Under the Witness’s eternal gaze, the Silent Ones had almost skimmed down upon the breeds when the entire land seemed to erupt with geysers and fountains of sooty darkness. The huge, flattened faces with their darting, ever-searching eyes—reminiscent of Tall Ones, breeds, and other varieties unknown to the marchers—had suddenly pulled away, leaving Tiadba and her companions spilled on the black ground, waiting for doom…doom delayed.

Tiadba withdrew her arm from her faceplate and saw that Khren and Shewel were already up on their knees. Herza and Frinna had risen as well. Still vibrating with shock, Tiadba managed to push into a crouch, and listened to the shrieks and wails shooting skyward from all around. The compressed ruins of a dead city had either risen around the Witness or been pushed into place like a pile broomed up for burning.

“Where are we?” she asked. “Has the Chaos shrunk?”

Khren and Macht crawled beside her. Nico had found another wall with better footholds.

“There has been movement,” the armor’s voice announced to all. “Distances have been reduced.”

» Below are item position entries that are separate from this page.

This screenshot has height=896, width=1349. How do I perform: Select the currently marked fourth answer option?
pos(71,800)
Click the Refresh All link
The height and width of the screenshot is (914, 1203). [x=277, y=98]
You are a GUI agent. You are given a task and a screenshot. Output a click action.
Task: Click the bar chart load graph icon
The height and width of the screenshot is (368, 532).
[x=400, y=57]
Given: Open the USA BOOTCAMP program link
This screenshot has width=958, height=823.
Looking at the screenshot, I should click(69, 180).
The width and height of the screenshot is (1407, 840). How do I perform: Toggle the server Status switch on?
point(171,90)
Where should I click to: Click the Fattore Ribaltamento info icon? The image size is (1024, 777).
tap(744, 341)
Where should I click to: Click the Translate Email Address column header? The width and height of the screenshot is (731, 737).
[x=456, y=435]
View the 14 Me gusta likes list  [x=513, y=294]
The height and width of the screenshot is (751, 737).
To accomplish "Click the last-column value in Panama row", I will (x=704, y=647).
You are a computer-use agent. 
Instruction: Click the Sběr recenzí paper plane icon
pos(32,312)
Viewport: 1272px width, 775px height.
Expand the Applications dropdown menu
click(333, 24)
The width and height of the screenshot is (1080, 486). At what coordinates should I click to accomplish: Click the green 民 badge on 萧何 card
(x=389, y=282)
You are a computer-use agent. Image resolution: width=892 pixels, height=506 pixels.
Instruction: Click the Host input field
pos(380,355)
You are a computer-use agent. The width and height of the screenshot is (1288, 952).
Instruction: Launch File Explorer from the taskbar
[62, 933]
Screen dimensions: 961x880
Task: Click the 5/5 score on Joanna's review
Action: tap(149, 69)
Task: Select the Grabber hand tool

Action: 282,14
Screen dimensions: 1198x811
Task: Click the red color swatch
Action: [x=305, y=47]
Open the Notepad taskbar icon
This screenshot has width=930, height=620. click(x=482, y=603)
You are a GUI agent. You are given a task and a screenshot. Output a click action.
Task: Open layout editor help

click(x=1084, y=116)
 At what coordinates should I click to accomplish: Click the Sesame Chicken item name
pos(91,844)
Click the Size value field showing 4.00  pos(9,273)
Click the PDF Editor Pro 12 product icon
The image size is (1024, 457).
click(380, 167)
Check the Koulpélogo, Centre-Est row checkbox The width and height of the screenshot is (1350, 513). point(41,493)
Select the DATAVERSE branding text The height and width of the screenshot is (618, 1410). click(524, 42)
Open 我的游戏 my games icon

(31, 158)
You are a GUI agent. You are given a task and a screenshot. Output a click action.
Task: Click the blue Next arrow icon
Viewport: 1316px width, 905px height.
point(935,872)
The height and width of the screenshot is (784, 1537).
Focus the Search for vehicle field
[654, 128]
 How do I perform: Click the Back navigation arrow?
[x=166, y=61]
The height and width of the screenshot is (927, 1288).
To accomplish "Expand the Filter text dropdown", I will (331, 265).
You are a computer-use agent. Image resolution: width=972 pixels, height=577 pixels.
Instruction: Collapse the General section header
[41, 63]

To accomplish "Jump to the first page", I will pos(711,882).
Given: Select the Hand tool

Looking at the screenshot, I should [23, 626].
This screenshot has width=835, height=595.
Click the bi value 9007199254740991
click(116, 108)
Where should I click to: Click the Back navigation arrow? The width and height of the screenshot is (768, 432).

By now the marchers had found vantages to all sides, less interested in the city than in what had happened to the Silent Ones and where the Witness was now situated, almost on top of them. Tiadba studied the Witness with a frown. The huge, distorted head—as tall as three or four blocs stacked on top of each other—had been erected on a massive scaffold of old buildings. Its expression seemed frozen in weary despair. Perhaps that half-melted visage revealed its emotions over times longer than the life of a breed. With everything shifting and changing, perhaps the Chaos would accelerate and she could actually
see
the agony come and go across those ruptured brows, accentuating the rotation of that huge, protruding eye, dull green glimmers winking within its dark pit of a pupil. The sweep of the beam had been interrupted, but now the glimmers were focusing, re-forming…and the beam lanced out again over the Chaos, returning to its slow, inevitable rotation. Khren and Shewel pulled Tiadba to her feet. None of them had been hurt—yet. They were left untouched in the very shadow of the Witness, wrapped around by labyrinths of broken walls and toppled structures—spirals, towers, ornamental facades.